Find the length of the arc intercepted by the given central angle $$\alpha$$ in a circle of radius $$r$$. Round to the nearest tenth.$$\alpha=\pi / 8, r=30 \mathrm{yd}$$

Answer

**step1** Understanding the problem

The problem asks us to calculate the length of an arc of a circle. We are given two pieces of information: the radius of the circle ($$r$$) and the central angle ($$\alpha$$ or $$\theta$$) that intercepts this arc. We need to find the arc length and express it rounded to the nearest tenth. The given values are $$r = 30 \text{ yd}$$ and $$\alpha = \pi/8$$ radians.

**step2** Identifying the appropriate formula

To find the length of an arc (denoted as $$s$$), we use the formula that relates the radius of the circle and the central angle when the angle is measured in radians. The formula is $$s = r \theta$$. Here, $$r$$ represents the radius and $$\theta$$ represents the central angle in radians. In this problem, the angle is given as $$\alpha = \pi/8$$, so we will use this as $$\theta$$.

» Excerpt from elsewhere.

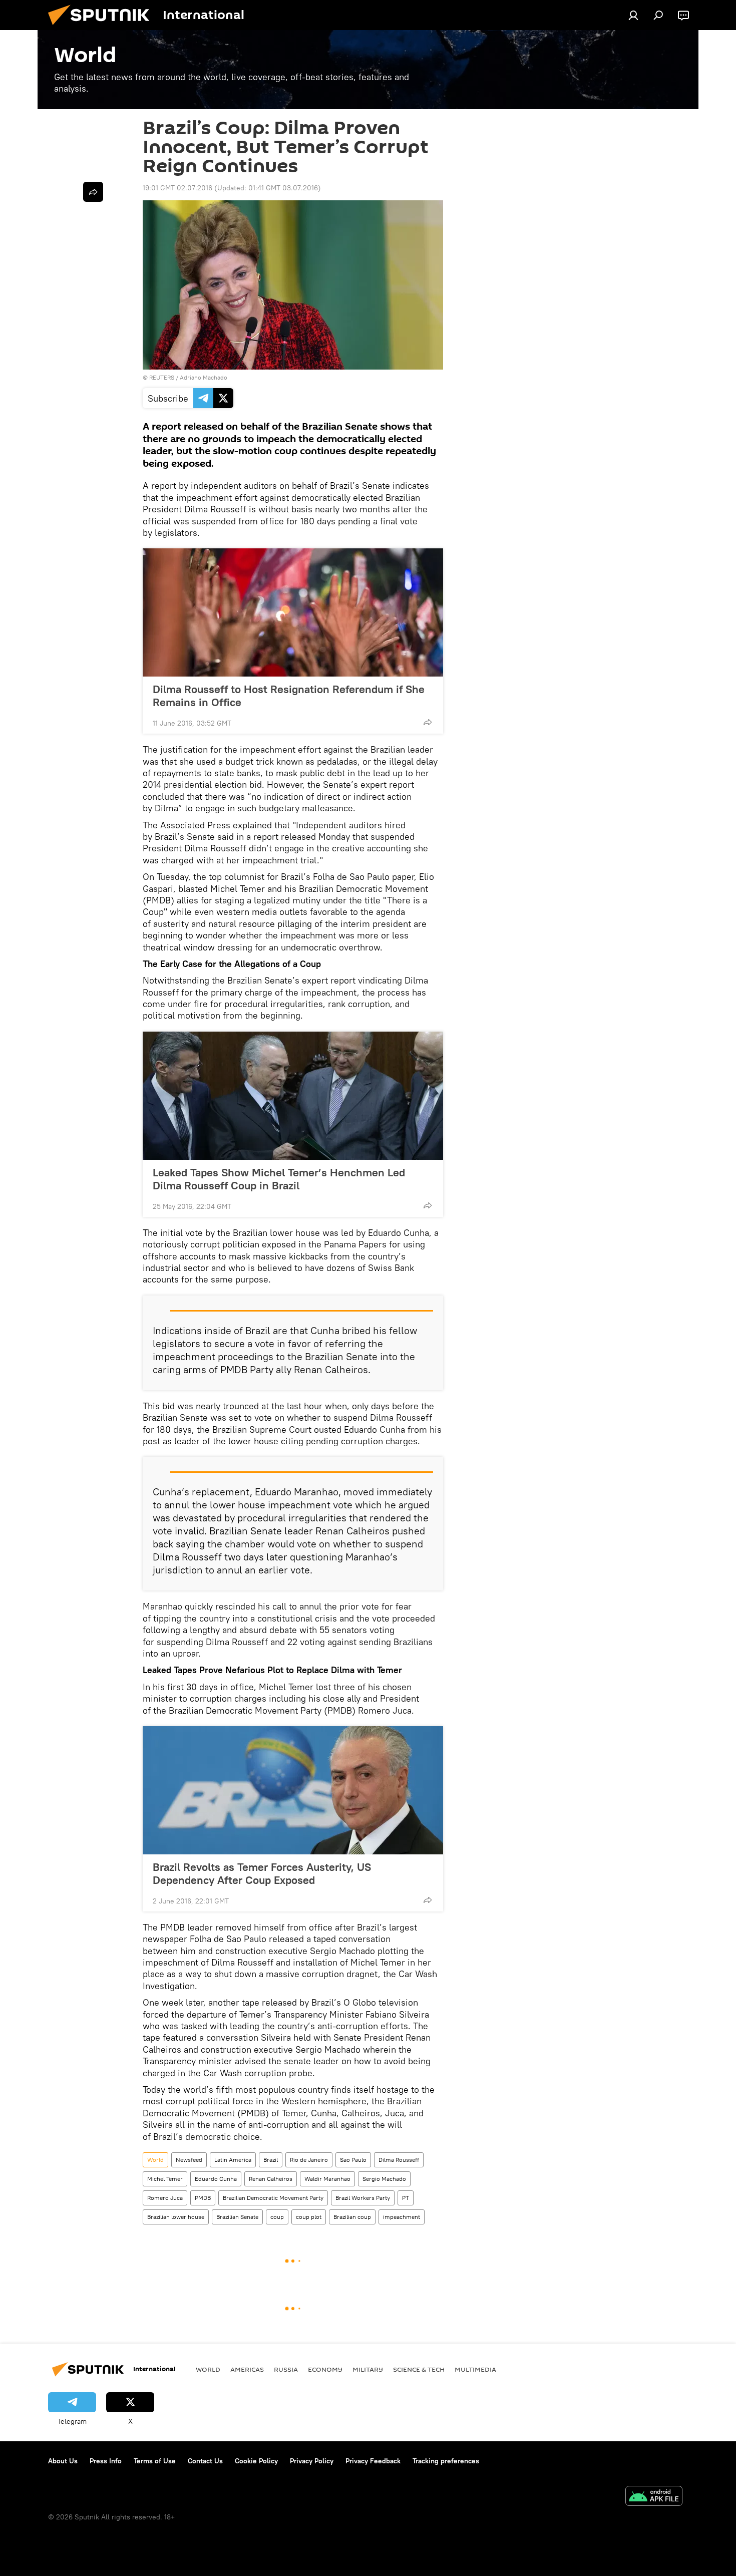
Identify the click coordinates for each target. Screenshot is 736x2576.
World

**step3** Substituting the given values into the formula

We are given the radius $$r = 30 \text{ yd}$$ and the central angle $$\theta = \pi/8$$ radians.
Substitute these values into the arc length formula:
$$s = 30 \times \frac{\pi}{8}$$

**step4** Calculating the exact arc length

First, multiply the radius by the angle:
$$s = \frac{30\pi}{8}$$
Next, simplify the fraction. Both 30 and 8 are divisible by 2. Divide the numerator and the denominator by 2:
$$s = \frac{30 \div 2}{8 \div 2} \pi$$
$$s = \frac{15\pi}{4}$$
This expression represents the exact length of the arc.

**step5** Approximating and rounding the arc length

To find the numerical value, we use the approximate value of $$\pi \approx 3.14159$$.
Substitute this value into the expression:
$$s \approx \frac{15 \times 3.14159}{4}$$
$$s \approx \frac{47.12385}{4}$$
$$s \approx 11.7809625$$
Finally, we need to round the result to the nearest tenth. Look at the digit in the hundredths place, which is 8. Since 8 is 5 or greater, we round up the digit in the tenths place. The digit in the tenths place is 7, so it becomes 8.
Therefore, the length of the arc, rounded to the nearest tenth, is $$11.8 \text{ yd}$$.